There is one other direction that this passage makes my thoughts go at this particular moment in time. I’m very aware, as I’m sure you are too, that tomorrow our country will go to the polls to elect the leaders who will guide our country over the next several no doubt very challenging years. And so I also cannot help but ask the question today, “Who can find a capable leader?” Or even better, who can find a leader of valour?
Now, I do not think that it is my place to tell you who you ought to vote for tomorrow. I will not even tell you who I intend to vote for in this forum. But I will tell you this, if you want a good description of the kind of leadership that we need, I think you could hardly do better than this description of a woman of valour in the Book of Proverbs. In some ways, it can be very helpful to think of our nation as one big household to which we all belong. And, in many ways, a good leader is going to have to look after our household much in the way that this woman looks after hers in Proverbs.
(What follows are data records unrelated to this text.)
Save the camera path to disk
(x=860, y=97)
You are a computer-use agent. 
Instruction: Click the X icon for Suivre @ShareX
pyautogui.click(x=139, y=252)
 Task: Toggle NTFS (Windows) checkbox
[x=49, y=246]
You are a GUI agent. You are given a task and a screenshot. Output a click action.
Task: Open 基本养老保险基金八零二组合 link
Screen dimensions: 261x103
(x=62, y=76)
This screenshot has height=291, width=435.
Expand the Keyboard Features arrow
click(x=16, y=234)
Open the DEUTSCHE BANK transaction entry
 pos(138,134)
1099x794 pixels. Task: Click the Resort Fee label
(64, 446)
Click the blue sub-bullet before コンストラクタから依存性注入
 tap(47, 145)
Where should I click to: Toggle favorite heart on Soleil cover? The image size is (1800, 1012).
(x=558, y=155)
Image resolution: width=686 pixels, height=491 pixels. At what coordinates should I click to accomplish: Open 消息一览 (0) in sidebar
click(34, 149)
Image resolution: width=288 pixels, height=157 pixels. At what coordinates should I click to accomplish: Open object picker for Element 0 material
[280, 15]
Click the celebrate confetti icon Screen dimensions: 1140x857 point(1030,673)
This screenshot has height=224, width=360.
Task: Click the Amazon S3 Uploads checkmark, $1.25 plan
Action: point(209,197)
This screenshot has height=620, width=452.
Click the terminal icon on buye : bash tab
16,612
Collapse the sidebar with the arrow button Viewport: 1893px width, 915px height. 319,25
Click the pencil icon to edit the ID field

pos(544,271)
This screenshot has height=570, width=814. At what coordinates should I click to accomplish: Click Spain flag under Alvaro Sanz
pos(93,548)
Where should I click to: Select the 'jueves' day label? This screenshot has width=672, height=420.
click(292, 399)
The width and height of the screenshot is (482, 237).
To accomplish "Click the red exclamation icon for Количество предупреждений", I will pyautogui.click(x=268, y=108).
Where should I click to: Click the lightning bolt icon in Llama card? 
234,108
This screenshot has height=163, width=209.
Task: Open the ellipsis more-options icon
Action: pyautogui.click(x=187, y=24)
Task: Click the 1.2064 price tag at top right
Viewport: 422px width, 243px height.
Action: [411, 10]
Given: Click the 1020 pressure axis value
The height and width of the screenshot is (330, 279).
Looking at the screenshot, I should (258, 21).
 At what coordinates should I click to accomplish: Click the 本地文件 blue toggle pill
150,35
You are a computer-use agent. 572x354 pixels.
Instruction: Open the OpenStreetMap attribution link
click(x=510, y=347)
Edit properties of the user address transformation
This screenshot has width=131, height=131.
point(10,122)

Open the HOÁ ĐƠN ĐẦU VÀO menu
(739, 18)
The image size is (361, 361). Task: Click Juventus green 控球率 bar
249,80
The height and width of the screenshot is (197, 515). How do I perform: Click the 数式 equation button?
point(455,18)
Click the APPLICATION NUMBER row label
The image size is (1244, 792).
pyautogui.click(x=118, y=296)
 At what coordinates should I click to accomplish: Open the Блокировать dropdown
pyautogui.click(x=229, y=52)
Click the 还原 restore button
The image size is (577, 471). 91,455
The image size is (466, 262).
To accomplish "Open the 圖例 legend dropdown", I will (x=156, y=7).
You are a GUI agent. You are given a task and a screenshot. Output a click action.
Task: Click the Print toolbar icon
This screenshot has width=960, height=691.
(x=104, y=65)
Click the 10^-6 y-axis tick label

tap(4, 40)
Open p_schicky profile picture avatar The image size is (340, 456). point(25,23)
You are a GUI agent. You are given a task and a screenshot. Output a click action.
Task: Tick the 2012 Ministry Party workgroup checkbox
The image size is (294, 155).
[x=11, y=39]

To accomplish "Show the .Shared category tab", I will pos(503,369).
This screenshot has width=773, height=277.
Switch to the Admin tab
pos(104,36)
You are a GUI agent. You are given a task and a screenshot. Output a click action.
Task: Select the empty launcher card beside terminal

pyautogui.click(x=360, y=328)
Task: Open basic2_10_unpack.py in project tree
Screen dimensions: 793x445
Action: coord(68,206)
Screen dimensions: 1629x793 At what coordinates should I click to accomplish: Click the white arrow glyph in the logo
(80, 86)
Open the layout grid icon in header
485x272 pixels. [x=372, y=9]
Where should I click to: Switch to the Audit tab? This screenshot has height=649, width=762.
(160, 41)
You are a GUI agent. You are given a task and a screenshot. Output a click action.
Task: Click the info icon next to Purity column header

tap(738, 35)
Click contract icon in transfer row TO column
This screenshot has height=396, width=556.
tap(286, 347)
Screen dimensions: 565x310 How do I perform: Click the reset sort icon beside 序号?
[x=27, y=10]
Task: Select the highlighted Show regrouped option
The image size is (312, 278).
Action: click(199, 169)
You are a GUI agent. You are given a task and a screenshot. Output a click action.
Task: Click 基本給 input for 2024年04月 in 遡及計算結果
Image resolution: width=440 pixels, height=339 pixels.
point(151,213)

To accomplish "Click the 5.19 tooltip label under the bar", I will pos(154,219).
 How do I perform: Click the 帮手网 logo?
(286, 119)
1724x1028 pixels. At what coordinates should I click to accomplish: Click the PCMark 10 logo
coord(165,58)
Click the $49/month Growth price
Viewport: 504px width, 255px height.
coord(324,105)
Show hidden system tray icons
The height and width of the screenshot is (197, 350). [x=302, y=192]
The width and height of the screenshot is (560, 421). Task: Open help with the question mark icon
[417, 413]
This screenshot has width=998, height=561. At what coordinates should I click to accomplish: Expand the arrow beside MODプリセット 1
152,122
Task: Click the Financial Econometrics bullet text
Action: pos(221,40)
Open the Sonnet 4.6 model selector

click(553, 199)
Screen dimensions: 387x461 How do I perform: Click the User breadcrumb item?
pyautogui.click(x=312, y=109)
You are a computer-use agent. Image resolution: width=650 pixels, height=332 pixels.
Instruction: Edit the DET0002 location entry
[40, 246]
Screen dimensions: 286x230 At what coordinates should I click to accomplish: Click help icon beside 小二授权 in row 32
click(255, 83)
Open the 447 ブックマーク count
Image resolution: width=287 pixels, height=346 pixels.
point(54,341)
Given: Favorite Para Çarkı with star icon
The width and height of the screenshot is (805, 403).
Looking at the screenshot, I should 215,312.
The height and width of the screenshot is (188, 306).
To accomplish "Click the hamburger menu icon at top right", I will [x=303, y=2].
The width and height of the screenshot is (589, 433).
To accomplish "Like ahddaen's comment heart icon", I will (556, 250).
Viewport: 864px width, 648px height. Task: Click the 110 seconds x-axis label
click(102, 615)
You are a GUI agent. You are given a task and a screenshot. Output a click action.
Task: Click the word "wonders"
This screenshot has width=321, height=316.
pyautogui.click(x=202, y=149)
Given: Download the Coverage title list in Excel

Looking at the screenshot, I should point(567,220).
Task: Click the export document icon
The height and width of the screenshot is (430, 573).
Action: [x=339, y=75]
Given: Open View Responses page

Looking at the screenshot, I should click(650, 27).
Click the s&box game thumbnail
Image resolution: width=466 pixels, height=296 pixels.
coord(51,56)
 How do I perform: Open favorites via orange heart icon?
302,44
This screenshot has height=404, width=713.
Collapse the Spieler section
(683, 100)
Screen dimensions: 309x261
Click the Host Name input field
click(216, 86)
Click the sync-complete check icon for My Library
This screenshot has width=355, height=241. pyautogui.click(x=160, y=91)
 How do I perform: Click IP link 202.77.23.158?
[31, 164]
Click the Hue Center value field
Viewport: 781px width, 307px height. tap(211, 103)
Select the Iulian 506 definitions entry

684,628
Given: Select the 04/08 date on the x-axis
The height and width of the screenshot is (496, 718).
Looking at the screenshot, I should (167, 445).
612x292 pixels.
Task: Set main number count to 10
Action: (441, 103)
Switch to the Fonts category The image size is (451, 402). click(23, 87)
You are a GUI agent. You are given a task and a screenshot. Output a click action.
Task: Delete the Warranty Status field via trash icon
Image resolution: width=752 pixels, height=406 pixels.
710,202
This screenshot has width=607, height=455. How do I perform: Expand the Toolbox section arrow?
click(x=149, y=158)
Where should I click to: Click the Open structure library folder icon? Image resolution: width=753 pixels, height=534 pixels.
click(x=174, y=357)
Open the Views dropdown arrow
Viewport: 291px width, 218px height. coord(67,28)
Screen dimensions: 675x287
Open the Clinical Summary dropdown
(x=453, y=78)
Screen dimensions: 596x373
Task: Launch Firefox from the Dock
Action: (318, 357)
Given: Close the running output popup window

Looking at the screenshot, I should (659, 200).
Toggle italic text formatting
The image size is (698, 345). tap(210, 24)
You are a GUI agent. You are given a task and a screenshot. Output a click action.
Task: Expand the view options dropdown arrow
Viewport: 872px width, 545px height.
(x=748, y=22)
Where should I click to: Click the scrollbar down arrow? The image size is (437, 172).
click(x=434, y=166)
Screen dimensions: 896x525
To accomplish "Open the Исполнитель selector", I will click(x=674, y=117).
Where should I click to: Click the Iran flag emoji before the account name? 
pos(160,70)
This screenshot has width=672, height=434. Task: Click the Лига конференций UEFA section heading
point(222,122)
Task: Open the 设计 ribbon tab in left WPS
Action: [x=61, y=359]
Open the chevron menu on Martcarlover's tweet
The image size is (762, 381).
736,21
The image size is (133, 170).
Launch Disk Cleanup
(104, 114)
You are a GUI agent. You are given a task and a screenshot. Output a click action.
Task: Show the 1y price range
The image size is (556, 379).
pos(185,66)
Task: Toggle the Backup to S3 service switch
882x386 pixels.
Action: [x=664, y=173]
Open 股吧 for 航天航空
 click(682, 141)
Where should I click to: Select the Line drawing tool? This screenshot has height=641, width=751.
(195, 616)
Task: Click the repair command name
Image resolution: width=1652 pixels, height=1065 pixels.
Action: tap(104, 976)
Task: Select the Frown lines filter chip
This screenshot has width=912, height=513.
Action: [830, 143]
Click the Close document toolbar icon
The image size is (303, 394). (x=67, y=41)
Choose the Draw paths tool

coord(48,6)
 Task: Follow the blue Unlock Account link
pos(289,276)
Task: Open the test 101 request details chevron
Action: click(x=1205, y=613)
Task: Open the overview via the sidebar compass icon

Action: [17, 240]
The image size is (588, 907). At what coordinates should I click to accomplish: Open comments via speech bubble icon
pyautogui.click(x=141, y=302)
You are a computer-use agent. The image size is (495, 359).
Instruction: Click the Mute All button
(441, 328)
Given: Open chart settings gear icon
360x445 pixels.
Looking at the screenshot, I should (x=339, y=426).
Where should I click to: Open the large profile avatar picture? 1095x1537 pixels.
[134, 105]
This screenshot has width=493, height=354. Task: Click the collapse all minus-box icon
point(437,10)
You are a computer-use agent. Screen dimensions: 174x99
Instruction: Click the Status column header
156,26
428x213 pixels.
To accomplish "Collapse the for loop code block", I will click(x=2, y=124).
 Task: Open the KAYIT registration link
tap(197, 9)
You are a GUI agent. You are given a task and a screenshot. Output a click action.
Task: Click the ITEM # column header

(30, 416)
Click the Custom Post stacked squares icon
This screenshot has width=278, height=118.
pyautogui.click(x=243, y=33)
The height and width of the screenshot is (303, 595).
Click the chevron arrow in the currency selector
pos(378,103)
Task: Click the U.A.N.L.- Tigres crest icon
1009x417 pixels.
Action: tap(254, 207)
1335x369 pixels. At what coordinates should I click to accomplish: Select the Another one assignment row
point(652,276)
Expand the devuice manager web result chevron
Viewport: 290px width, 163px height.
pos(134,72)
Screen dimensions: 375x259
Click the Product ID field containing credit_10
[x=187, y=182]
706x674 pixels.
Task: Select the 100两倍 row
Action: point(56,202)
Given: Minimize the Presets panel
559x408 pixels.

So let me pull out just a few verses and let you consider for yourself how these might apply to the tasks that lie ahead for our federal leadership.
“She is like the ships of the merchant, she brings her food from far away.” Wouldn’t that be helpful in thinking about international trade?
“She considers a field and buys it; with the fruit of her hands she plants a vineyard.” Talk about national infrastructure!
“She perceives that her merchandise is profitable.She opens her hand to the poor, and reaches out her hands to the needy.” Any good leader needs to think of those who fall through the cracks!
“She is not afraid for her household when it snows, for all her household are clothed in crimson.Strength and dignity are her clothing, and she laughs at the time to come.” Oh, it would be good to have such an eshet chayil as we face the crises that I am sure are yet to come!
Wouldn’t we be blessed to have such leaders who maintained such priorities? I know it’s not going to practically happen in this election that there will be a literal woman of valour at the head of the party that will form our next government. I do pray that day will come soon. But maybe we can pray for the next best thing, a man who is almost as good as an eshet chayil, a woman of valour.